In this chapter we discussed best practices and recommendations for developing, validating, using, and communicating decision-analytic models in general as well as in the context of systematic reviews to inform decisionmaking of stakeholders. Three separate studies were conducted to reach this objective: a systematic review of the literature on best practices, a focus group of expert modelers, and a set of semi-structured interviews with key modelers and stakeholders involved with three recent cancer models used alongside systematic reviews.

All three studies provided rich sets of information regarding the quality of decision and simulation modeling in general. They included issues such as model formulation and characterization, model development and construction, handling and presentation of modeling assumptions, definition and presentation of parameters, outcomes to incorporate into the model, model analysis, model testing, validation, and implementation (including results presentation and communication).

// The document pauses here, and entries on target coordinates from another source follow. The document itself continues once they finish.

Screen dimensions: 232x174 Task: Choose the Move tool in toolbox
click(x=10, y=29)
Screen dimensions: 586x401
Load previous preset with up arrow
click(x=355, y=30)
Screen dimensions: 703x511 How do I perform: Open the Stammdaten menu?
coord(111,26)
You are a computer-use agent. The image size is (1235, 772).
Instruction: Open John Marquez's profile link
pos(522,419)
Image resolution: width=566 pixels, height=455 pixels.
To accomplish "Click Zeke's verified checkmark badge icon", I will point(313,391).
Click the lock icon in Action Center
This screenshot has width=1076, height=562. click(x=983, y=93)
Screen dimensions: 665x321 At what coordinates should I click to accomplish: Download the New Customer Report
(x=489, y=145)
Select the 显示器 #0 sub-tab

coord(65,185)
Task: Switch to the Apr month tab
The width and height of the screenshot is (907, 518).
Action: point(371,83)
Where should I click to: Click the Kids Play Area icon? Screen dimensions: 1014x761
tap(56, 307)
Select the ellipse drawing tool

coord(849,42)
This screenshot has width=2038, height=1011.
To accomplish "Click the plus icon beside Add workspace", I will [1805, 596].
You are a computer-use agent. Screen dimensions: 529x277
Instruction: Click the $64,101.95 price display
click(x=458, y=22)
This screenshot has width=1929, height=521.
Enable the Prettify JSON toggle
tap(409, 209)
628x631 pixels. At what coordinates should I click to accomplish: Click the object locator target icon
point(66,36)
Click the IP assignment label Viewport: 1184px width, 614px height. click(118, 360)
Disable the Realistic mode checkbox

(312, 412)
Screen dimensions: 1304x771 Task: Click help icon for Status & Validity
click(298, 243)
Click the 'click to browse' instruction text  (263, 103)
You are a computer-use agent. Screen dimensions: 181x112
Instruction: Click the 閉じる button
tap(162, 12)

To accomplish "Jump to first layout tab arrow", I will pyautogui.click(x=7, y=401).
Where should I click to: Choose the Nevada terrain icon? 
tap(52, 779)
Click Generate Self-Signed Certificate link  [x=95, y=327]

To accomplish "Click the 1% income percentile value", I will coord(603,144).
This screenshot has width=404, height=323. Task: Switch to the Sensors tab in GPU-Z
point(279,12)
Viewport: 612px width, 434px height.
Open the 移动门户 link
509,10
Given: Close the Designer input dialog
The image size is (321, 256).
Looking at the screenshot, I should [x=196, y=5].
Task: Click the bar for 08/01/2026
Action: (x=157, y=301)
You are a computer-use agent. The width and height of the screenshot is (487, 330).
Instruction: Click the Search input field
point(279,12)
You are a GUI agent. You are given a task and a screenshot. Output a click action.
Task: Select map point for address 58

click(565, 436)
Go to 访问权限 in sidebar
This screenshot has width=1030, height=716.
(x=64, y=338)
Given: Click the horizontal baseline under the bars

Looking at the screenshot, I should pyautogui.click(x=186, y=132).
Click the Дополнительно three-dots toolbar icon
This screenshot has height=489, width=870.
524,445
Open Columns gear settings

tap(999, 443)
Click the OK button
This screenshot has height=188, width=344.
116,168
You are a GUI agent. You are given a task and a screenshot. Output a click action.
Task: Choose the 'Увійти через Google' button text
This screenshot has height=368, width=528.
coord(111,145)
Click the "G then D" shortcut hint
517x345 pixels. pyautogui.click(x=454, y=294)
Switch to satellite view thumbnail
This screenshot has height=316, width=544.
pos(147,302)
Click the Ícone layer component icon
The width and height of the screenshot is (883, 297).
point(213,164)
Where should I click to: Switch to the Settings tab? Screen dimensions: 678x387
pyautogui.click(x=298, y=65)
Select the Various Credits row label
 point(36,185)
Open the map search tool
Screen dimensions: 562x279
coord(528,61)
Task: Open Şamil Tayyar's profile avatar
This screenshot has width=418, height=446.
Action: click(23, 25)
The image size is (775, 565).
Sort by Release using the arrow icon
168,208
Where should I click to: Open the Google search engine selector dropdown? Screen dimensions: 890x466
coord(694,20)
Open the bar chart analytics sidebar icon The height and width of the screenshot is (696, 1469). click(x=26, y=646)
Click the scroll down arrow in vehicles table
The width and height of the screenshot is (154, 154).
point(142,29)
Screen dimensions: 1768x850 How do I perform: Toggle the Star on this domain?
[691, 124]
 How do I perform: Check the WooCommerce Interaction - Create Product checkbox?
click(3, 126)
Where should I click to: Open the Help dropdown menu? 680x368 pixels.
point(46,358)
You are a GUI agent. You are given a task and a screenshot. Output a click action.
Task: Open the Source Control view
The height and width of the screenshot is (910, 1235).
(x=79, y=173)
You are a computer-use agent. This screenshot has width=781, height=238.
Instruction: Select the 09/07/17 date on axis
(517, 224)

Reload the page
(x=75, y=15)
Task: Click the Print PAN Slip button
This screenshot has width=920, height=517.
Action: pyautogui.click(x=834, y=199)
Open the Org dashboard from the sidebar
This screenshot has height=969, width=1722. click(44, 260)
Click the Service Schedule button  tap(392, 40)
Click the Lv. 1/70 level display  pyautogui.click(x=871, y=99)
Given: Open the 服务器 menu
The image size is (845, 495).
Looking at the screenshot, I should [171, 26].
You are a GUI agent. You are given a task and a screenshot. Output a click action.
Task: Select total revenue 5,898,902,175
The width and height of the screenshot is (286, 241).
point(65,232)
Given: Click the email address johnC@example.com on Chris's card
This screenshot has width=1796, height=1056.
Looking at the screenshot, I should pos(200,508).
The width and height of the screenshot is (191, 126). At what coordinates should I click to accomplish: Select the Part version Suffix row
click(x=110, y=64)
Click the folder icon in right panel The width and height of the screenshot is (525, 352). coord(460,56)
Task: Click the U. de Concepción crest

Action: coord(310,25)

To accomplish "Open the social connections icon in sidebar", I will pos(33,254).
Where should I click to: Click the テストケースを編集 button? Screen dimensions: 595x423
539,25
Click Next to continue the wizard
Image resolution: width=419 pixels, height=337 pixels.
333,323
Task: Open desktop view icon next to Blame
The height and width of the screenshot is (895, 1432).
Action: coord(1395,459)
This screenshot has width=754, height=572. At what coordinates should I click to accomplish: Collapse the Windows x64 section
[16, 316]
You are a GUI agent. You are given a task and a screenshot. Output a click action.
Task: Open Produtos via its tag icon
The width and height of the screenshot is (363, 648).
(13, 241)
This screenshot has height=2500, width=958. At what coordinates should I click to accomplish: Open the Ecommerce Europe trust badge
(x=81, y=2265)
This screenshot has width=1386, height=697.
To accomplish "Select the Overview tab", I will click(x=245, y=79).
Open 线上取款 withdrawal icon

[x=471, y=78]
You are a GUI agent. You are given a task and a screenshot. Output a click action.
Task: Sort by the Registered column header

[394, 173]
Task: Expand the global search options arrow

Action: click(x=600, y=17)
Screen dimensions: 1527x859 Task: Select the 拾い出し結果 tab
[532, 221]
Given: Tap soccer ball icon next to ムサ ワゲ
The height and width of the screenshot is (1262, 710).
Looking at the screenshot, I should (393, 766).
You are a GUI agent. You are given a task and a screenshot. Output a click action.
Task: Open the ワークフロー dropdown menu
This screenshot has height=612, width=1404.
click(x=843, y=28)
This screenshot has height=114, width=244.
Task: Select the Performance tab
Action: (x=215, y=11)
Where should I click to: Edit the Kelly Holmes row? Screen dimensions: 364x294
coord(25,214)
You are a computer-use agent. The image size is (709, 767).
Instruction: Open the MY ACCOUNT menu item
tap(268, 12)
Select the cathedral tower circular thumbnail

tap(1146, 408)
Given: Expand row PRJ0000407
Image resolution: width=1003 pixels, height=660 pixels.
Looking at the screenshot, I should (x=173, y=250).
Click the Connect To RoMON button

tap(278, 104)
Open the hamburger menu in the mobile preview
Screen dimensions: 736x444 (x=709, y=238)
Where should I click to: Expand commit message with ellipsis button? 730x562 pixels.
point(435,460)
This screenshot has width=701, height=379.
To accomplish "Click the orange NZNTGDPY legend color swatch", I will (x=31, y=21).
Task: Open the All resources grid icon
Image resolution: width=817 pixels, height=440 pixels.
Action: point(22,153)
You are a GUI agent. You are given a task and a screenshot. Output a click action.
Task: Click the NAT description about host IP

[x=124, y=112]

The literature on best practices provided an extensive list of 23 dimensions of quality of decision and simulation models classified in four main categories: structure, data, consistency/validation, and communication.

As a complement to the summary from the literature, the focus group proposed to frame models and systematic reviews in the context of a decisionmaking framework and identified three key issues to be addressed: the scientific and technical quality of the model, the interaction between the model and the decisionmaker(s) the model is intended to inform, and the communication of the model and model results to a lay audience, beyond the decisionmaker.

Finally, the interviews capturing lessons learned from the breast, cervical, and colorectal cancer models conducted alongside systematic reviews for the USPSTF provided insights in four key categories regarding the development and use of models alongside systematic reviews: modality, communication and presentation of model results and rationale to stakeholders, modeling literacy of stakeholders, and recommendations for future projects.

The information gathered through these three activities is reinforcing and complementary, and provides a solid basis for establishing guidelines for the successful development of models alongside systematic reviews.